The environment? He is its chief defender. “The Paris (climate change) Agreement is a milestone,” he said. “We must ensure this endeavour is not derailed … We have only one homeland.”
Aid? He is the most generous giver. A new report from AidData, a US-based project that includes Harvard University, says China soon could replace the US as the biggest donor in the developing world.
This century so far, the report says, the US is only slightly ahead of China, though this includes aggressive commercially oriented programs.
China is planning to fill the funding gap as Trump quits UNESCO and to reap the “soft power” kudos.
Governance? He is the greatest expert. His book on the topic, a compilation of 79 speeches, has been translated by the Chinese authorities into 22 languages, with 6.4 million copies distributed around the world. Xinhua stresses that “Chinese proposals and wisdom” on pushing governance reform China-style “are becoming the consensus of the international community”.
Besides this rhetorical adroitness, Xi is also moving rapidly to sew up China’s more concrete supremacy, both economic and geopolitical, throughout Asia and beyond, via his Belt and Road Initiative.

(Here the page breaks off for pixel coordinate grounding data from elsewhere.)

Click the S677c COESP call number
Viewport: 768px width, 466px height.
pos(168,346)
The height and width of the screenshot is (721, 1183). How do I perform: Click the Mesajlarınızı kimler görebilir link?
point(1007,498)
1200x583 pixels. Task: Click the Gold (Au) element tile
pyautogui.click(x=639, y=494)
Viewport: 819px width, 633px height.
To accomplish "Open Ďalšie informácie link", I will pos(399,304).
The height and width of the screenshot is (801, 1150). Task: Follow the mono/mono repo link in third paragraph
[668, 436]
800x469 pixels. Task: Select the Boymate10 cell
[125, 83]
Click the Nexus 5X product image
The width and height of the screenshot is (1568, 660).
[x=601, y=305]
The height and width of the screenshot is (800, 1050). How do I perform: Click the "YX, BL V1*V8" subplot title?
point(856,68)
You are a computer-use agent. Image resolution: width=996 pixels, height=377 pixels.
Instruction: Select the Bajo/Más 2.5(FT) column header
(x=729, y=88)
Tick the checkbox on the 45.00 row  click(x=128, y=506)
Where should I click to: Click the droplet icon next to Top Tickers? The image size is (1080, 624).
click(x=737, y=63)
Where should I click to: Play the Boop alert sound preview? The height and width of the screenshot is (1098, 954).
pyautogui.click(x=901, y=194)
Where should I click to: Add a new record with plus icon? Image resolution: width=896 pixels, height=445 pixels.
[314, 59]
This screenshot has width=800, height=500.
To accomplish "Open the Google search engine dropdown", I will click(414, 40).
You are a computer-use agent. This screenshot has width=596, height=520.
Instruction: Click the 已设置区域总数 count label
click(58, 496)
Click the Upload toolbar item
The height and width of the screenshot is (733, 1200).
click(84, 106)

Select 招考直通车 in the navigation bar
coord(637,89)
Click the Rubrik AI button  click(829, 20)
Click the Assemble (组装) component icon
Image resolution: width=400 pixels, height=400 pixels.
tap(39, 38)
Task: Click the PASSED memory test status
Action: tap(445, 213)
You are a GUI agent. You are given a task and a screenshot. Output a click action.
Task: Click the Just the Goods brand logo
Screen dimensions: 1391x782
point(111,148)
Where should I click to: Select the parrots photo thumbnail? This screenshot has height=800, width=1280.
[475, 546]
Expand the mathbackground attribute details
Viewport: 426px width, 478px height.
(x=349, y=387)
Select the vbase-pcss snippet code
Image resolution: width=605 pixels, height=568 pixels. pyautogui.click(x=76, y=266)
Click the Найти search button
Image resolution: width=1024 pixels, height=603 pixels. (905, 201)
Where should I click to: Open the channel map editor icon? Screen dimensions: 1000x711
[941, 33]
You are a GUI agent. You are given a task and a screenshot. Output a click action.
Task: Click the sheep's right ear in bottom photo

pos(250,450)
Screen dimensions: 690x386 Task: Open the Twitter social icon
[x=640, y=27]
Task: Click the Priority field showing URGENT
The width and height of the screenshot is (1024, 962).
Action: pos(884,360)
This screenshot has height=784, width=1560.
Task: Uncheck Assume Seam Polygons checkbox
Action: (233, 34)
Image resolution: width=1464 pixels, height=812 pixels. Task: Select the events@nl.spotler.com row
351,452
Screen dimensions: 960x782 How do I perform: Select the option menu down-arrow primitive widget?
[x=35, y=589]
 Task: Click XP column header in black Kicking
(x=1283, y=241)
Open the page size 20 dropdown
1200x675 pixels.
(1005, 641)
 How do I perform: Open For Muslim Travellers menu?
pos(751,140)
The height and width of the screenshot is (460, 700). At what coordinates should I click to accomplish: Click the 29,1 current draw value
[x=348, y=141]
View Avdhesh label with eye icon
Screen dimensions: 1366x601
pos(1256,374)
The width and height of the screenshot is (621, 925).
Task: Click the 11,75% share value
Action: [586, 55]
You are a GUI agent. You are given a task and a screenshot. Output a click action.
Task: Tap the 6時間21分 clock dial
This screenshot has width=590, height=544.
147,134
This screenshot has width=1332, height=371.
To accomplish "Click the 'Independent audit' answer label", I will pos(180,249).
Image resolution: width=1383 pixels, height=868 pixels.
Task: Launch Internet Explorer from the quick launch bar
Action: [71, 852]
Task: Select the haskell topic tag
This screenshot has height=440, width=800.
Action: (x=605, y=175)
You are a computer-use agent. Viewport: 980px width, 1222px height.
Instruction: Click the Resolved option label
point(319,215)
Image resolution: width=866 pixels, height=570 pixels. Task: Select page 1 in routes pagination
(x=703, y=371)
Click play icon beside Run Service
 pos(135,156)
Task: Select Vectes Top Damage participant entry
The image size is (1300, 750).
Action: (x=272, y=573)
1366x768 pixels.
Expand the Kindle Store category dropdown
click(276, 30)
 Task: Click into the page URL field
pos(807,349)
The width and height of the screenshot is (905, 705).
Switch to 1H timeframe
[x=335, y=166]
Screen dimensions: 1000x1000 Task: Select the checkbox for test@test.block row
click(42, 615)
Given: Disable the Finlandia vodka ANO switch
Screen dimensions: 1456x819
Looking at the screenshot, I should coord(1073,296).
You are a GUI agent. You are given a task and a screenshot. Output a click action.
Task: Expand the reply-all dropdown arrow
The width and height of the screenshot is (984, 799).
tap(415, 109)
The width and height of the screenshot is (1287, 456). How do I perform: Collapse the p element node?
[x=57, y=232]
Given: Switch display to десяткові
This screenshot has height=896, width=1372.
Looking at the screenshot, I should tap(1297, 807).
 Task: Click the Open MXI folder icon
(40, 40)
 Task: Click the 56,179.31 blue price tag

This scheme, albeit eye-wateringly expensive, is founded on loans not grants. It will tie much of the region to Beijing for decades as recipients seek constantly to solicit projects or to renegotiate their BRI terms. The BRI ensures that not only all roads but also all rail, air and sea routes, all compliance arrangements and technical standards, all telecommunications carriers, all leading internet platforms, lead not to Rome, as of old, but to Beijing as Eurasia’s connectivity hub.
Xi has pushed China to the leadership of the Brazil, Russia, India, China and South Africa grouping, of the Shanghai Co-operation Organisation that straddles Eurasia, of the under-negotiation Regional Economic Comprehensive Partnership.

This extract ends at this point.